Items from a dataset

◆ ◆ ◆ ◆ ◆

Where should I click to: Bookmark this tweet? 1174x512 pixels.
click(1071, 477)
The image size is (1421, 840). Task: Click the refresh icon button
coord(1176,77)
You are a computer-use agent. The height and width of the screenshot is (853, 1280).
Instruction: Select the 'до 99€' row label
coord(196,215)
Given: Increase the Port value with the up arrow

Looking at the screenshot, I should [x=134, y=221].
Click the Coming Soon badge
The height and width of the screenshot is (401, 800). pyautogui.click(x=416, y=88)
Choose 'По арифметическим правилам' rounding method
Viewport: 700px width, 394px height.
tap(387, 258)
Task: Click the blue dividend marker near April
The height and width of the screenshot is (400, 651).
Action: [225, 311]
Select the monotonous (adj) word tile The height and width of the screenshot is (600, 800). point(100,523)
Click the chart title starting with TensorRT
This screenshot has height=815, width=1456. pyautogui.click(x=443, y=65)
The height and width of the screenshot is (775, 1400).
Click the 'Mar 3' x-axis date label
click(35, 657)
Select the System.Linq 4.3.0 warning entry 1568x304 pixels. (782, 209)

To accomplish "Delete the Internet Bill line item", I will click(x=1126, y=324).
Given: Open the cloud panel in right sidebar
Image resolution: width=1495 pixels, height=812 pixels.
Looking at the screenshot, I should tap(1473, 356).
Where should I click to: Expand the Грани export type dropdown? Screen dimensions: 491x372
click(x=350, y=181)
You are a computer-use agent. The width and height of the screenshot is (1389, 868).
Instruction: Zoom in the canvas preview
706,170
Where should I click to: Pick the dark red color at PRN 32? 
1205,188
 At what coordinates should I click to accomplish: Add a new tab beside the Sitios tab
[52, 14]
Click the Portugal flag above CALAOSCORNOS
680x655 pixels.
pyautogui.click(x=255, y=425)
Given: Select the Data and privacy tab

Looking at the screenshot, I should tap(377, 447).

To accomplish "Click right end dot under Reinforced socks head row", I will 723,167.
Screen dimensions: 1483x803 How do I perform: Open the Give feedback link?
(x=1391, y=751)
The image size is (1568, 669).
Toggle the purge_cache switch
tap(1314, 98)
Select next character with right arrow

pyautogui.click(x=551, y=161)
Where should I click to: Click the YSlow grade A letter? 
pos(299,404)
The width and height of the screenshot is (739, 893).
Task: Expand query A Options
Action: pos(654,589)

◆ ◆ ◆ ◆ ◆

Task objective — Which lines in the rows above contain the string "Expand", with matching that is case-sensitive? Copy each such line in full.

Full output —
Where should I click to: Expand the Грани export type dropdown? Screen dimensions: 491x372
Task: Expand query A Options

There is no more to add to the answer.